MOD VII was developed as an operating system that could support multiple processors (dual systems sharing the main memory) for model 700 of the NEAC-series 2200. Its basic functions were compatible with MOD IV and MOD IV EX, and the following enhancements were introduced to provide the functionality to support multiple processors and a large-scale system:
The main memory consisted of a resident monitor area and a user operating area. The user operating area was divided into sets: one shared by the two CPUs, the other occupied by each CPU. For the set to be shared, it was possible to dynamically allocate the CPUs using the scheduler for each partition included in the set.
A cross-call mechanism enabled allocation of the I/O devices shared among multiple jobs independently of the CPU and exclusive use of volumes, files and blocks between jobs. In addition, the scope of channel scheduling was expanded to sectors in order to avoid bias of the I/O bus and the line.
As the CPU selection criterion, the OS had a function to enable the scheduler to automatically select a CPU based on whether or not the resources designated by the user or used by a job included a resource belonging to the CPU.

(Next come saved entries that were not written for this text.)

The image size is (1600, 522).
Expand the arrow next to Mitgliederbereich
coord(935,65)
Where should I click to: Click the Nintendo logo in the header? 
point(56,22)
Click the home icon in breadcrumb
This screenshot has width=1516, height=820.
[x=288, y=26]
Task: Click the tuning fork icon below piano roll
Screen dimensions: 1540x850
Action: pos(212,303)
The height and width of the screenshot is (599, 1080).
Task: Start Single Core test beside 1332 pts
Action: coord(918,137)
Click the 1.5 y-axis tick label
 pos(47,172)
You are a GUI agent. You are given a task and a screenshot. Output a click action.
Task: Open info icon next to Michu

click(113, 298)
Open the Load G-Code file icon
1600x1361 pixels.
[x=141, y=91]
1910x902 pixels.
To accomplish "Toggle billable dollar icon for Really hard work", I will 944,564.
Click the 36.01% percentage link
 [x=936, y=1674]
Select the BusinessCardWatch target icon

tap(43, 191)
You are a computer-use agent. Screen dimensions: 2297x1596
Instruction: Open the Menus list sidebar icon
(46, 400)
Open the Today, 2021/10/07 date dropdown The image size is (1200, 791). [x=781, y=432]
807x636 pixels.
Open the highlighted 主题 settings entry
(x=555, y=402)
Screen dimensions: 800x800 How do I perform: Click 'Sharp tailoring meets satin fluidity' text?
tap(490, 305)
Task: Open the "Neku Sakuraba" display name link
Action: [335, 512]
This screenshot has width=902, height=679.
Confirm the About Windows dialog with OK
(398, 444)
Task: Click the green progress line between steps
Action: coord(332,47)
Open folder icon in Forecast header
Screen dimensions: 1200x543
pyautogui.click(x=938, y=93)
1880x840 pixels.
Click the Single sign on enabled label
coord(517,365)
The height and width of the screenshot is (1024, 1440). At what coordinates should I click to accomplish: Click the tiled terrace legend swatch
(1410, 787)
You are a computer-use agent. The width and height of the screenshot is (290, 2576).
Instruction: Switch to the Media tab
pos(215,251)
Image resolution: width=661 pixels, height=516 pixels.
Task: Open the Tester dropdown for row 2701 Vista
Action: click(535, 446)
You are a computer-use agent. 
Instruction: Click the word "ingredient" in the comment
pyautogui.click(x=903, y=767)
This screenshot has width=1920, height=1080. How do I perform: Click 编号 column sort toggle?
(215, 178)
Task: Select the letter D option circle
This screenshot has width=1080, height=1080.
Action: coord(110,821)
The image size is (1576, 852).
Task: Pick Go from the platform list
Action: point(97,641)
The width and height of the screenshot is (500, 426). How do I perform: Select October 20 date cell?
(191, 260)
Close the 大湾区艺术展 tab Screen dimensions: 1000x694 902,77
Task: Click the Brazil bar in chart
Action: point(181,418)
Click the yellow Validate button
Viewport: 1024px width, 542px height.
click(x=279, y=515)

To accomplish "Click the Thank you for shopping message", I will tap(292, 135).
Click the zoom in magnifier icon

The OS provided a function to consistently enable synchronization between, and exclusive use of, system tasks by providing the WAIT/POST and SUSPEND/UNSUSPEND functions of the ECB (event control block) and the TCB (task control block) between the CPUs and between the processing modes (interrupt, processing priority).
The OS enabled reentry of processing routines allocated from the CPU to the shared resident area of the system monitor, and ensured consistency in cases where updating and reference of the shared field between the CPU and the processing mode .
Enhancements were made to enable simultaneous operation of multiple input readers and output writers through queues on the memory shared between the CPUs.
The cross-call mechanism enabled optimization of performances through optimum arrangement and pooling of shared SRV (system resident volume) and SPFL (system program file).
For configuration control, the OS provided functions for managing memory blocks such as connection, disconnection and change, controlling and managing connection and disconnection between the trunk port and the sector port, and controlling communication between the two CPUs using connection, disconnection and configuration control interrupt of the CPUs, in order to allow the system configuration to be flexibly modified. The recovery system achieved 4-stage recovery processing consisting of automatic retry in the event of failure detection, automatic separation of the failed region, diagnostic maintenance and restart from the failed region in order to prevent a single fault from leading to system-down. These functions were provided in the form of control programs operating in the resident area of MOD VII.